打开家门,看到的却是一个正与陌生男孩亲密牵着手说笑交谈的女孩。

女孩看向他,皱了皱眉头,对交谈被打断显得有些不悦,于是她对他,平淡地说了一句话。

“滚出去,等会再进来。”

明明同是这家庭的一员,但却被如同丧家犬一般地喝斥了。

他还算有礼貌,对着恶言相向的女孩、还有旁边与她过于亲近而被发现的男孩笑了笑,说不上为什么做这样的表情,大概是平日里的惯性使然。没有踏进家里一步,便又木然和上家门,顺着刚刚走过的路又走了回去。

站在满是人流的大街上,他的脑袋空空,空得生疼,脑子里只是突然回忆起记忆里的一副画面,感同身受。

画面里孤零零的塑料袋在空中随风飘荡着,跑过的孩子瞥见了它,顺手将那塑料袋兜住,清脆地笑着,一路奔跑,一路将那塑料袋撕成碎片,向空中抛洒,欢笑着跑远。只剩那些破碎的塑料碎片如败死的蝴蝶缓缓委落于地面。

之所以记起这幅画面,是因为儿时里,他是那个无忧奔跑的孩子,那是少有的如此放纵的快乐,现在的他,则更像那个无辜粉身的塑料袋。

“我很遗憾。”

“滚出去。”

他一片混乱,脑子里浑浑噩噩地又闪过许多记忆的碎片,拿出手机想打个电话找人说说话,却发现他竟再没多余的朋友供他倾诉。

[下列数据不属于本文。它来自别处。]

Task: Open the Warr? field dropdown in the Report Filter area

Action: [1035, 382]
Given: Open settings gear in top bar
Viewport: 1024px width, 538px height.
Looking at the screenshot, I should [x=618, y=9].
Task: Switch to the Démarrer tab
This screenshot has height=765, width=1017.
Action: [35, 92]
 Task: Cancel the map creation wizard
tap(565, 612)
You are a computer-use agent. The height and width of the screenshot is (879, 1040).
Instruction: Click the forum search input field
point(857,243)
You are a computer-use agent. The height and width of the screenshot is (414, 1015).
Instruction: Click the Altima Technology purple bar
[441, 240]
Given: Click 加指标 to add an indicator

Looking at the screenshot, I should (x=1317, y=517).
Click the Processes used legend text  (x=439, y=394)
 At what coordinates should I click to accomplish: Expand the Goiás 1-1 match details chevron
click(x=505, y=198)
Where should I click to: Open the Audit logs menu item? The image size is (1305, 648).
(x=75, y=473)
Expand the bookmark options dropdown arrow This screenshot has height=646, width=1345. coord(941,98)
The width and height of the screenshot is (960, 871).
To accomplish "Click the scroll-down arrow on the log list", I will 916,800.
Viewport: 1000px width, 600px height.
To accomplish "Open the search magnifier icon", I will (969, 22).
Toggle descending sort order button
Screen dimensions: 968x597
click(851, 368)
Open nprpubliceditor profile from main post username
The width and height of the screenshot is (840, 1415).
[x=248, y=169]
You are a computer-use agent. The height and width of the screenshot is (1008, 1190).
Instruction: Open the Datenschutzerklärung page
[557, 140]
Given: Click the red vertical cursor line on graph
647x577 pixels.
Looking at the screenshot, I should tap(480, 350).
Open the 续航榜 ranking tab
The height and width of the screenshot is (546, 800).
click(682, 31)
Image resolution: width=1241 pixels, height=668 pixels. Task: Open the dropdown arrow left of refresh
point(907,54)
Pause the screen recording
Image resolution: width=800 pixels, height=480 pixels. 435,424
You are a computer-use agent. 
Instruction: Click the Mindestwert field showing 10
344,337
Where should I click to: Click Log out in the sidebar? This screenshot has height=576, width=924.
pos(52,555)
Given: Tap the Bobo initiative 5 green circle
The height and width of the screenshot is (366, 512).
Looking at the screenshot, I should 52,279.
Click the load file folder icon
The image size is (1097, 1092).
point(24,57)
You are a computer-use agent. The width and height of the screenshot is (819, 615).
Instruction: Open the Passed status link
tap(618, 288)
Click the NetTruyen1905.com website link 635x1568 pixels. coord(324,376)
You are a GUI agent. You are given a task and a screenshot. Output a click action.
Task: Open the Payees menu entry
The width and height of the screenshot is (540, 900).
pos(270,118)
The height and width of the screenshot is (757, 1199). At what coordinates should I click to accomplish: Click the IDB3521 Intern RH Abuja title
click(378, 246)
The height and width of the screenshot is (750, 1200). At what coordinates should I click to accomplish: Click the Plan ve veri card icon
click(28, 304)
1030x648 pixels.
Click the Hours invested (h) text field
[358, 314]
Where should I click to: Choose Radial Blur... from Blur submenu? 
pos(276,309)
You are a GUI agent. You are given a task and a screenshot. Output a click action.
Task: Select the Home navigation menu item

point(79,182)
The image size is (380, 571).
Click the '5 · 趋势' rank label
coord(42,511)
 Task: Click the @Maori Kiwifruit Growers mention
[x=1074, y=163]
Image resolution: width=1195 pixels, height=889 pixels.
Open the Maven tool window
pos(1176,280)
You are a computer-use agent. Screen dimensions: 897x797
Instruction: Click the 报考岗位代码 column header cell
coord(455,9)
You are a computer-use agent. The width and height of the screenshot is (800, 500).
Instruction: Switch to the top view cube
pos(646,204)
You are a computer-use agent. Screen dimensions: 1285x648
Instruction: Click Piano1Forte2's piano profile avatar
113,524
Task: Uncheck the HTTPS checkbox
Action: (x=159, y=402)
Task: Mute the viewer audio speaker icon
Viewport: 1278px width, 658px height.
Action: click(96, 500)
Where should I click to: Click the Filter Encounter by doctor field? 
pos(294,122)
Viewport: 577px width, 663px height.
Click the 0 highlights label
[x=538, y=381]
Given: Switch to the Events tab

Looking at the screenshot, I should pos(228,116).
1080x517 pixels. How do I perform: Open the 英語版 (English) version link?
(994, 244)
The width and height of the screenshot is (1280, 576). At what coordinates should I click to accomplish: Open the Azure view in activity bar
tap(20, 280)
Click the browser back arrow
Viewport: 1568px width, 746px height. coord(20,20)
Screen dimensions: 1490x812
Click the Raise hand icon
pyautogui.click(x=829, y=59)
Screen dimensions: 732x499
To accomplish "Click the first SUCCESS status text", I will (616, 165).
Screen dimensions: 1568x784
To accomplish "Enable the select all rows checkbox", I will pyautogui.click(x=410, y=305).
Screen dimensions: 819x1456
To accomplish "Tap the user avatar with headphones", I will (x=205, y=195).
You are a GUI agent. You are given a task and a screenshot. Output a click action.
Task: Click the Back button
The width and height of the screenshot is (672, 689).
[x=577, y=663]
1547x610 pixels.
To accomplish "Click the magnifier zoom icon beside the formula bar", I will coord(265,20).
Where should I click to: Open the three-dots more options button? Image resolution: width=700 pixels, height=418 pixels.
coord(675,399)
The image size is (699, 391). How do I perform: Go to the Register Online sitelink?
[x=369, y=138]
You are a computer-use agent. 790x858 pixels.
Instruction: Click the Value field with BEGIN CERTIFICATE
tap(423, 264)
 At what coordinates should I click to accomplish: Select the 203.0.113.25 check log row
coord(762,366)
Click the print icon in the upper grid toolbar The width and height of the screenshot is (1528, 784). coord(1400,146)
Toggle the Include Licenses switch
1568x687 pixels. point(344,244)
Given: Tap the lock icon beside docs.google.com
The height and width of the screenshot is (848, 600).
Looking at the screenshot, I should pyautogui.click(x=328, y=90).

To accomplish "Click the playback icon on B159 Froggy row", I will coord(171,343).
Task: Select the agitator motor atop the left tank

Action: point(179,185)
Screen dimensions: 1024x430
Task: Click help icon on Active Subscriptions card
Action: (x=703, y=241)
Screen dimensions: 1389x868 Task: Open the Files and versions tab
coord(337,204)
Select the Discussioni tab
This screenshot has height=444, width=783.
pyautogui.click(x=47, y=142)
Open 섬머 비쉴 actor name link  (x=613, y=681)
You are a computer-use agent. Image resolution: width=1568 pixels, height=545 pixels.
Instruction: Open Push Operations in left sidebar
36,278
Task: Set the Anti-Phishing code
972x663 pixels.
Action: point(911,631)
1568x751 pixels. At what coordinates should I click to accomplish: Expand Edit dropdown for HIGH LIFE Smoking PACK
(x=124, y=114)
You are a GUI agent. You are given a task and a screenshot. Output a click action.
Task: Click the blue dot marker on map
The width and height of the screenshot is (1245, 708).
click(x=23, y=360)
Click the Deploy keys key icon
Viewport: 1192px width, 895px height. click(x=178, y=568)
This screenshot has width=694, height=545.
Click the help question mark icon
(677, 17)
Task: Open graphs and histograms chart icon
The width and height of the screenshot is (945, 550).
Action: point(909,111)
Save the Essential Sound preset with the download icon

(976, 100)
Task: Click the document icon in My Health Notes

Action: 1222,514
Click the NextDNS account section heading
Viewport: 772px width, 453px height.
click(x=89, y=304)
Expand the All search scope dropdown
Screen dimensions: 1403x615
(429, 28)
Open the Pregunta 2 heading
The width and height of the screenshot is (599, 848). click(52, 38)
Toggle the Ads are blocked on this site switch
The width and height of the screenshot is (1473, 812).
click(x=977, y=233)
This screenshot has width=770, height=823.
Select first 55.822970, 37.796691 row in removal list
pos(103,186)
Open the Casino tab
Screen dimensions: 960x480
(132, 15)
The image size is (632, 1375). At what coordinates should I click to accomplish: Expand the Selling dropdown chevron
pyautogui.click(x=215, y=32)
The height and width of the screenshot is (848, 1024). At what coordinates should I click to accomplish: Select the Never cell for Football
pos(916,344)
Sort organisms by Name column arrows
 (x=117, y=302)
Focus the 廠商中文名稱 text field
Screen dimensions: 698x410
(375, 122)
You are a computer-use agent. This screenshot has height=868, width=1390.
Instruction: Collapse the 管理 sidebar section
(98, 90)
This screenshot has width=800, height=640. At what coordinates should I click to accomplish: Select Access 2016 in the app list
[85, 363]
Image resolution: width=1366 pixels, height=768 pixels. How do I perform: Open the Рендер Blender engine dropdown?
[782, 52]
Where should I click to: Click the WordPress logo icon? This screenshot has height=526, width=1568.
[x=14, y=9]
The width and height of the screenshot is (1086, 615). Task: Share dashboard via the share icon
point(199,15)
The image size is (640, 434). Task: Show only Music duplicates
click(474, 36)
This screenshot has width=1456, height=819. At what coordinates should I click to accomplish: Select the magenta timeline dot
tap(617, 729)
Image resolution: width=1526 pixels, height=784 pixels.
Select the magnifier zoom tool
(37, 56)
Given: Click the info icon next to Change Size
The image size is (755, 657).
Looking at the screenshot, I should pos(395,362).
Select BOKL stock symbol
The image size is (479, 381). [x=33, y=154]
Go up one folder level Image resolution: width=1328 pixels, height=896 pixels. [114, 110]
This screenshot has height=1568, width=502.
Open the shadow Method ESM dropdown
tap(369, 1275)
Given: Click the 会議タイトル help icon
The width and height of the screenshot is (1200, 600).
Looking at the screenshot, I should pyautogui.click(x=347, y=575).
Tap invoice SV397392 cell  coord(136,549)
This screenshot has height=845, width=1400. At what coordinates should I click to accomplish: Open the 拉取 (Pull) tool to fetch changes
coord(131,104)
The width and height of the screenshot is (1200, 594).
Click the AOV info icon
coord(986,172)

他站在这茫茫的人流里,竟如同生活在四面环海的孤岛上,孤立无援。

既然如此,那么就真的就滚出去算了。他走到城市边缘的港口时,听着远航游轮的汽笛声,突然这么想。于是,他勉强往家里发了个短信,然后将手机扔进了垃圾箱,什么也没带,仅用身上剩余的几百元,登上了这艘即将横跨远洋的小船。

他登上了这艘开往霓虹国的船。没错,一艘偷渡船。

当他交出了船费,偷渡船驶离海岸线,蛇头便撕下了还算和善的面具。

他被塞进这个狭小的船舱,被强行勒令不准进行多余的行动,和十来个从不言谈的陌生人挤占这片狭小空间,吃住在这里面十几天。这段时间的他,就像被密封在易拉罐里的汽水,被扔在大海里晃荡十几天,恶心得要膨胀炸掉了。

最初混乱的冲动被这可怕的经历磨平了棱角,现在他对自己一时冲动离家出走的决定有些后悔了。

“喂,那边那个叫小武的,你挡着光了。”旁边一个年轻女声恶声恶气地插过来。